+++ Document passage +++

One of the few techniques for 3D object localization, which aims for robustness to camera motion, is described in [11]. The approach computes the time-varying fundamental matrix, facilitating the estimation of the relative position of two objects (e.g., the hand and an object to grasp). However, it does require a precise kinematic model of the robot.
The precision of all of these approaches depends upon a very accurate kinematic model (or estimation thereof) of the robot. Currently however, no module estimating the kinematics of the iCub exists, this is partly due to the openly available construction models and thorough calibration procedures that should be applied regularly.
For other robotic platforms, machine learning has been used to estimate the kinematic model, for example, Bongard et al. employed sensory feedback to learn [12], but without high-dimensional sensory information such as camera images. A different approach is to learn the inverse kinematics of a robotic system. A method to learn in an incremental fashion to control a robot's end-effector to a specific position is presented in [13]. They did not, however, use visual feedback nor try to estimate the position of ‘seen’ objects. Gloye et al. used visual feedback to learn the model of a holonomic wheeled robot [14].
The most accurate, currently available, localization tool for the iCub exists in the ‘stereo Vision’ module. It provides accuracy in the range of a few centimetres, but with high variance depending on where the object is ‘seen’ in the camera frame. Unlike the presented log-polar approach, this module for 3D localization 3 works with the entire iCub kinematic model, providing a position estimate in the CSWorld coordinate frame. The module requires the previously mentioned ‘Cartesian controller’ and uses tracking of SIFT [17] and SURF [18] features to improve the kinematic model of the camera pair by estimating a new fundamental matrix, after moving eyes, head and torso. Feature analysis is however computationally expensive and therefore not suited for some embodied applications.

+++ Dataset records +++

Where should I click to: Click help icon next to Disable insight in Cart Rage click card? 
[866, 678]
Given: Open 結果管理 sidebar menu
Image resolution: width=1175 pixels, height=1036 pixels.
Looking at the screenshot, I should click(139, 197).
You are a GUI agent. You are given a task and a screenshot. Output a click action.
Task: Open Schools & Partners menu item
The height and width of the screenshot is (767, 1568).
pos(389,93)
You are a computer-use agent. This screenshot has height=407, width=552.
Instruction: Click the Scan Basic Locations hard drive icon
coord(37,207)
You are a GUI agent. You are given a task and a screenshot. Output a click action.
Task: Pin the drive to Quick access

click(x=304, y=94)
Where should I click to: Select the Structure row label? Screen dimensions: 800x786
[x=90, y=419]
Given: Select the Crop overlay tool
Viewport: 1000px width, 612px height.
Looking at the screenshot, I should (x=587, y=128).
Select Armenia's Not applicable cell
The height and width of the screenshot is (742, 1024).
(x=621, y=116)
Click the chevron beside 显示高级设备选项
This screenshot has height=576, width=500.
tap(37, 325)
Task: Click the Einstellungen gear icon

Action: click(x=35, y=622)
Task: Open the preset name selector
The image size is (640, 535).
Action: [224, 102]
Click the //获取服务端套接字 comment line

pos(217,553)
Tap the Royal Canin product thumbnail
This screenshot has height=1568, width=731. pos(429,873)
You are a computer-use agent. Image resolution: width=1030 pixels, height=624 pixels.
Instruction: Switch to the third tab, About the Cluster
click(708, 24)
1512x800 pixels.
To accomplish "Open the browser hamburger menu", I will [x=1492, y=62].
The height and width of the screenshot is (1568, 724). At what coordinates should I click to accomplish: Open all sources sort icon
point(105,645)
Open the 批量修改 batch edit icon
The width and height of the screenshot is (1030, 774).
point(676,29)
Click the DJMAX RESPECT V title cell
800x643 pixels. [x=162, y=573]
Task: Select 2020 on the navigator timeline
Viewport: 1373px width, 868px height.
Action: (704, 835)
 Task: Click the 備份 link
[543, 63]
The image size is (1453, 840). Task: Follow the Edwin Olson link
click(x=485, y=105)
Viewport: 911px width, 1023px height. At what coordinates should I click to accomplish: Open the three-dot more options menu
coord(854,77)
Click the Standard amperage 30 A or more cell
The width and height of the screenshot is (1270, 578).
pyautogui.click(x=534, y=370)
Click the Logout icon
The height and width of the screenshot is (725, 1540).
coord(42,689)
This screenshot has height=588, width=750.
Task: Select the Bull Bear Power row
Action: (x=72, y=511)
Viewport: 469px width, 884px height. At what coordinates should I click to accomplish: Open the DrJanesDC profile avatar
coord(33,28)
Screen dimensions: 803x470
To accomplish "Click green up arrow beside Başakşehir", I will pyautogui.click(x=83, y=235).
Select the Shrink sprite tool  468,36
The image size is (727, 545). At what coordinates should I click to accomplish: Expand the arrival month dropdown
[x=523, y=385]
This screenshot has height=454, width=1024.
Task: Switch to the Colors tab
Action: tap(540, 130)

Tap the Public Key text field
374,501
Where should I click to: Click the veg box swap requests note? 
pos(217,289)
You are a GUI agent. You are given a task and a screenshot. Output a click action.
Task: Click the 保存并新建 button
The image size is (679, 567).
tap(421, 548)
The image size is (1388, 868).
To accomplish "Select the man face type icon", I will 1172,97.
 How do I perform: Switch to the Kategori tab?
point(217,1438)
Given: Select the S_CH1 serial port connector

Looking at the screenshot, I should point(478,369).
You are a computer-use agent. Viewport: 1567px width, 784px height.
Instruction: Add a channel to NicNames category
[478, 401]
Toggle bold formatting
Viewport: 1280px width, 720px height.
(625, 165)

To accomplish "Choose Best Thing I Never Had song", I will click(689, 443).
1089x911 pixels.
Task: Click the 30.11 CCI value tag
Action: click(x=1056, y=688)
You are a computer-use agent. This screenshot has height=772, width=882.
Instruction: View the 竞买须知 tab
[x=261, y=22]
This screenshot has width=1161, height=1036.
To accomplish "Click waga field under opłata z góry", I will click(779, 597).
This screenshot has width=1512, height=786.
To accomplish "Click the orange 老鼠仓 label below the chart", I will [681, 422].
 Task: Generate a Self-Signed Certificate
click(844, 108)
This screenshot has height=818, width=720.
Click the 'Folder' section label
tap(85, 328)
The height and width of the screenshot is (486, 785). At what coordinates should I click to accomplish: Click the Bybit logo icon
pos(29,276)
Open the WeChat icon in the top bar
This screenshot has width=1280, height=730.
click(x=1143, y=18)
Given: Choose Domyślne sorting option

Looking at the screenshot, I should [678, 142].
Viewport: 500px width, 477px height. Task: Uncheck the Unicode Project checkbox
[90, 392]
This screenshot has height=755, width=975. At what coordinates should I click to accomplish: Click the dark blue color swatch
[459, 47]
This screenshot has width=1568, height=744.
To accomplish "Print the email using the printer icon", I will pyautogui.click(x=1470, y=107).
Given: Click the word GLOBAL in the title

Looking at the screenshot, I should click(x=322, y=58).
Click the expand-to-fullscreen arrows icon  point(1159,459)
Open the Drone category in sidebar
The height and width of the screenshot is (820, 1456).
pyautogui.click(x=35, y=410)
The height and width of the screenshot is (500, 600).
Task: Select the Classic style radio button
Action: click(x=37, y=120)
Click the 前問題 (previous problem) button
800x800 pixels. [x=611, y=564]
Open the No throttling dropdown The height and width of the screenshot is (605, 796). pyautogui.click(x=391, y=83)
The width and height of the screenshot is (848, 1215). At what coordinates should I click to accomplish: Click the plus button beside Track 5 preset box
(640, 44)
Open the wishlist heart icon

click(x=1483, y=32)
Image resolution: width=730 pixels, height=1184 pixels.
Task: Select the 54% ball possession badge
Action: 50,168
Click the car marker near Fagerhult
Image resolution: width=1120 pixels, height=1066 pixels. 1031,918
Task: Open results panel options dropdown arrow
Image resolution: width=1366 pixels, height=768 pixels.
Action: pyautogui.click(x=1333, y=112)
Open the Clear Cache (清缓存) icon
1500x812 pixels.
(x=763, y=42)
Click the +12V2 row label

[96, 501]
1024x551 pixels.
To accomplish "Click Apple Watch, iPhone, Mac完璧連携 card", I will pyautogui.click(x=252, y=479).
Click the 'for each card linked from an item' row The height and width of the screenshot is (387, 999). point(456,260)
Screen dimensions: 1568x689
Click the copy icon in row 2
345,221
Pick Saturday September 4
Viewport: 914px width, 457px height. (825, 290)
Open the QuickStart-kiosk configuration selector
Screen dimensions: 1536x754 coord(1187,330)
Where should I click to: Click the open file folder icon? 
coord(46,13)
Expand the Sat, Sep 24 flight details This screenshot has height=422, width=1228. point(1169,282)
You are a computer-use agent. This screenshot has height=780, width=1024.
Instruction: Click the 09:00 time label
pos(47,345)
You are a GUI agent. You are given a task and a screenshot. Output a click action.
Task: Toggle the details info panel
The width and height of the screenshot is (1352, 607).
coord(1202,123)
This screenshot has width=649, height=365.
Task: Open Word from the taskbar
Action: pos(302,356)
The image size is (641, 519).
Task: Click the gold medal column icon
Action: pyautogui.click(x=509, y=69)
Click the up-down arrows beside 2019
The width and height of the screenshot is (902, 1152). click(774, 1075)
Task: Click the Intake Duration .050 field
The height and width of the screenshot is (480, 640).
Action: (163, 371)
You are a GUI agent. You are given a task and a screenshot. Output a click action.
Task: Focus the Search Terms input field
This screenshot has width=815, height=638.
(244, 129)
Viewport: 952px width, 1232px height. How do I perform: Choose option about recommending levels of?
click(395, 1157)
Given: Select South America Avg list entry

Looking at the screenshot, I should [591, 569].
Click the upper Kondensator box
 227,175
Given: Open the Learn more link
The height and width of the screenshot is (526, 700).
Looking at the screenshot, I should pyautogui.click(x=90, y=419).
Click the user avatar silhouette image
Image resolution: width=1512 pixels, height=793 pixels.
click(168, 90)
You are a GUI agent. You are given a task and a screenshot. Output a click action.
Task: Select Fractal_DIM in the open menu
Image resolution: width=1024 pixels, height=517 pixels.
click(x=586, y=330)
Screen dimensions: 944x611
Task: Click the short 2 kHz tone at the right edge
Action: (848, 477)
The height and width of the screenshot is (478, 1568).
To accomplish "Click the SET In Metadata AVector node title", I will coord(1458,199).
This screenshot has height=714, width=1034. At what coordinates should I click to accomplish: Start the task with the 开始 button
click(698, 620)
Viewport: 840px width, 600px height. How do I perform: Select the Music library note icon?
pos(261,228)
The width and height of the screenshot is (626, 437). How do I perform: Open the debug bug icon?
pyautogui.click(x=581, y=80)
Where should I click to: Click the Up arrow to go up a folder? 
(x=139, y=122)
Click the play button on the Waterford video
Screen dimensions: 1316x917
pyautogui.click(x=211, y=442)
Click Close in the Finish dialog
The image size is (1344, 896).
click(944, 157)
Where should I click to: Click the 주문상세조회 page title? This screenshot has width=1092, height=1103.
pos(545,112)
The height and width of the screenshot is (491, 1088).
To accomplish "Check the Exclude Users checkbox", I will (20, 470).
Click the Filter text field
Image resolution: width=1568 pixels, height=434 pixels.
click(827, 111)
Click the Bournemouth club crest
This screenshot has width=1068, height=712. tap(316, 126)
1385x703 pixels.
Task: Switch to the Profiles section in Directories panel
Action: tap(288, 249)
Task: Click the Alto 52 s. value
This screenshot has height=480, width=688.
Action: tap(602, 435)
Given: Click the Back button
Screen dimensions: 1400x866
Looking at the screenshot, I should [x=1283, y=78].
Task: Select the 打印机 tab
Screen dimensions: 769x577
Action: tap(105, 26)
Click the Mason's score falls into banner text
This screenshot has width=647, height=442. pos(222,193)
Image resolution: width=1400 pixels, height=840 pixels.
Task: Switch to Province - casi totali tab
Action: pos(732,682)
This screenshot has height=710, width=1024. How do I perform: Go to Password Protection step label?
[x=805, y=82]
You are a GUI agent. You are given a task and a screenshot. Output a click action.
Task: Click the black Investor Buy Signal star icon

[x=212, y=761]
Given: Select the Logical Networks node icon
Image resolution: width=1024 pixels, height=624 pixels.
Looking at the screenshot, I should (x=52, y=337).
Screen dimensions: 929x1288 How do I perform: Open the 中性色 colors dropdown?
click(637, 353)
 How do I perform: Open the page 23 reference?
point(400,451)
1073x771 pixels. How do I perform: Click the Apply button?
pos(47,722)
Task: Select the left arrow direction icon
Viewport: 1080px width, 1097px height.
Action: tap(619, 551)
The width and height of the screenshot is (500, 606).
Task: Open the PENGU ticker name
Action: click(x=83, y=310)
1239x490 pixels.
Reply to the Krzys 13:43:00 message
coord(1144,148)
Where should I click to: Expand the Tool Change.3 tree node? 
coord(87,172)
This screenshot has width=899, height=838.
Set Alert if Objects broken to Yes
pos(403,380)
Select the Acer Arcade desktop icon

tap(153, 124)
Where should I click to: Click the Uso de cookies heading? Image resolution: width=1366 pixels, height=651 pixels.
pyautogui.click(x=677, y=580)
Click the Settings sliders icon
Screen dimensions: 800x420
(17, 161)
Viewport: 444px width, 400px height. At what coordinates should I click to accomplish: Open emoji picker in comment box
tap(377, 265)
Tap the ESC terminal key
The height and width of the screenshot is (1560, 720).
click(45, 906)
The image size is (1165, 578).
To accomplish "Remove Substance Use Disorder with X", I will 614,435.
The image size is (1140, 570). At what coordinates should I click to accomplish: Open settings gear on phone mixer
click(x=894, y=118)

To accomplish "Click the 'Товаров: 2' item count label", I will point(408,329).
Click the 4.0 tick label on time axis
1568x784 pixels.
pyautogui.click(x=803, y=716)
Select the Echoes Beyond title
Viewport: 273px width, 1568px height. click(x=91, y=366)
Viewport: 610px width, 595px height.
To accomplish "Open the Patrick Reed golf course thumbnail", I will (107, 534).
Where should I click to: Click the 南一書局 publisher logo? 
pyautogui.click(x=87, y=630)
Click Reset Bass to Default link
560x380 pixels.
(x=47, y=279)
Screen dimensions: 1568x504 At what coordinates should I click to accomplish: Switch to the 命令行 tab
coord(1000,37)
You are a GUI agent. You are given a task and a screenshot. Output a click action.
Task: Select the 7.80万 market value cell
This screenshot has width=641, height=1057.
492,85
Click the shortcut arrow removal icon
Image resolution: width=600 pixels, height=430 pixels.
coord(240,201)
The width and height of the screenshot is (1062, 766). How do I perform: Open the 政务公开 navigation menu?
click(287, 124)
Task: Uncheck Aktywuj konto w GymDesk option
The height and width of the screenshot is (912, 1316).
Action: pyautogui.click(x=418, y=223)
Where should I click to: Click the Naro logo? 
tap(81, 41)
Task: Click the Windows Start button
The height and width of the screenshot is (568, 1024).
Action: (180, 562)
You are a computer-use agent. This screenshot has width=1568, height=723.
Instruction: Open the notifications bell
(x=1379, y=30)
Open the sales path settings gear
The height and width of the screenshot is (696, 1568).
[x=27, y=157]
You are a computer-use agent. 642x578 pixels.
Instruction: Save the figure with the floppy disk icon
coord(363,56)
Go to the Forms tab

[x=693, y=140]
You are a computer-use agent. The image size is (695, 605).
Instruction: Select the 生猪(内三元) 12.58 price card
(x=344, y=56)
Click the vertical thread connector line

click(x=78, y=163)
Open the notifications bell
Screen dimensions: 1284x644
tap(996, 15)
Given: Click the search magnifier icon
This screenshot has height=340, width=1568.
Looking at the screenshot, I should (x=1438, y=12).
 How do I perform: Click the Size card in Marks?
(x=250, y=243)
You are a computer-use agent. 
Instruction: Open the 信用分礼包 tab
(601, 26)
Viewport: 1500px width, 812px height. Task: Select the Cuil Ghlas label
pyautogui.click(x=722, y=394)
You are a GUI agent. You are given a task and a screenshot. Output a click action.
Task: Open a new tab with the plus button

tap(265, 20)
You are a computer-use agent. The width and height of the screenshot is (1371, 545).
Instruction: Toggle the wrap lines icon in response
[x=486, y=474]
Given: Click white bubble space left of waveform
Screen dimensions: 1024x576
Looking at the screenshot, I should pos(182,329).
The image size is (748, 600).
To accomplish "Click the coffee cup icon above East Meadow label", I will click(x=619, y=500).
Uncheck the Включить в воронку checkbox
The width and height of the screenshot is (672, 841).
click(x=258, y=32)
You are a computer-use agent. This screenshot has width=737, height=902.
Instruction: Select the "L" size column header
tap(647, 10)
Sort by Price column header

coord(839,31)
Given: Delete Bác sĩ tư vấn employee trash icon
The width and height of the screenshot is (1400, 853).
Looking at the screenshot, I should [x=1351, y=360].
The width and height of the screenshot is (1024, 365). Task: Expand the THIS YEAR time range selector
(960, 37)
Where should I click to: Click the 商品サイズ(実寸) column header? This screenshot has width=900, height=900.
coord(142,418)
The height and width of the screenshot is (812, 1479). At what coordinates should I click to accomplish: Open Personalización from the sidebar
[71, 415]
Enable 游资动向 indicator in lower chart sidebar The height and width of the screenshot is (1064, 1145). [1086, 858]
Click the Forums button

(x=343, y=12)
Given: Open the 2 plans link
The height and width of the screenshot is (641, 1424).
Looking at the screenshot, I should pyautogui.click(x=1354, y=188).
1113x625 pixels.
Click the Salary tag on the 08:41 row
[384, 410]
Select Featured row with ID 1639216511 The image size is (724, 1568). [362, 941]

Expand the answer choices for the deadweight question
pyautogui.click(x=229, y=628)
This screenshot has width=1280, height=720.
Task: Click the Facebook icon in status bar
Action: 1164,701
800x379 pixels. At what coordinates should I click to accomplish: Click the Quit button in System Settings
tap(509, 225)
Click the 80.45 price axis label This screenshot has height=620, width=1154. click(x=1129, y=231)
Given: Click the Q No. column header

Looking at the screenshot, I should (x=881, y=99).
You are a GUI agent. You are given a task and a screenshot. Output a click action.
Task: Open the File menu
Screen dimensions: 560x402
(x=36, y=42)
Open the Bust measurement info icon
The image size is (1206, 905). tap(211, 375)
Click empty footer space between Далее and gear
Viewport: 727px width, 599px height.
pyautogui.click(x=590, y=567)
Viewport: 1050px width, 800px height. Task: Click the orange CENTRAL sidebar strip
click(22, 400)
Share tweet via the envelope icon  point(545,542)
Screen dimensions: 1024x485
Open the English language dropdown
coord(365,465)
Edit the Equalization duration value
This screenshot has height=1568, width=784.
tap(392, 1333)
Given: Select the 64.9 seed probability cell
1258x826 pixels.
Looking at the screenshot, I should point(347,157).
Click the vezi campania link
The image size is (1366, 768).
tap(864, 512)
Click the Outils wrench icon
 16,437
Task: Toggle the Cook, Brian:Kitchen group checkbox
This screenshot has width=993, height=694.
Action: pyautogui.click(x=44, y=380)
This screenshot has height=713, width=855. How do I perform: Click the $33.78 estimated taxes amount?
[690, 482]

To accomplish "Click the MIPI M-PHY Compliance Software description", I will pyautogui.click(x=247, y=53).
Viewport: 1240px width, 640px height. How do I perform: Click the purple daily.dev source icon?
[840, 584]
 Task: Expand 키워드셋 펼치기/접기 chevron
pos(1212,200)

+++

● Requirement 1:
In the passage on iCub object localization, please switch "visual feedback" to "camera feedback" in the section starting with "For other robotic" and going on through "wheeled robot [14].".
● Requirement 2:
Pick up the passage on iCub object localization after its last sentence and continue it.
The lines are not needed for this.

● Exercise answer 1:
For other robotic platforms, machine learning has been used to estimate the kinematic model, for example, Bongard et al. employed sensory feedback to learn [12], but without high-dimensional sensory information such as camera images. A different approach is to learn the inverse kinematics of a robotic system. A method to learn in an incremental fashion to control a robot's end-effector to a specific position is presented in [13]. They did not, however, use camera feedback nor try to estimate the position of ‘seen’ objects. Gloye et al. used camera feedback to learn the model of a holonomic wheeled robot [14].

● Exercise answer 2:
Approaches trying to develop hand-eye coordination have previously been investigated. For example, Hager et al. investigated a simple visual distance error feedback control [15]. Langdon and Nordin have used a genetic programming approach to evolve basic control of a simple humanoid robot hand to a visual fixation point [16]. Although these approaches provide a way of controlling the robot, they do not provide a precise 3D coordinate of the target.
3. Our Approach: Learning Spatial Perception
In this paper we investigate a novel approach to spatial perception. Our method combines the two calibration tasks, defining the camera parameters and precise kinematics, into one machine learning problem, removing the need for prior calibration. The robot is able to learn localization also for cases with camera or kinematic irregularities, such as, at the limits of joints or edges of the camera frame. We apply two biologically inspired machine learning approaches: Artificial Neural Networks (ANN) and Genetic Programming (GP). These approaches are well-known approximation and prediction methods for datasets where samples of inputs and the correlated output are available.
The stereo vision problem in a humanoid depends, apart from the location of the object in both eyes, also on the nine degrees of freedom that control the eye position with respect to CSWorld. The first, the location within the camera images, is provided by our icVision framework (see section 3.1), the second by the robot joint encoders. More formally, the task is to estimate the position of an object, p∈R3, in the robot's reference frame CSWorld given an input, also called feature vector, v. Here we define v∈R13 containing the state of the robot as described by the nine joint encoder values and the observed position in both camera images. A dataset of Reference Points (RPs) to learn from was collected on the real hardware (see Section 4 for details).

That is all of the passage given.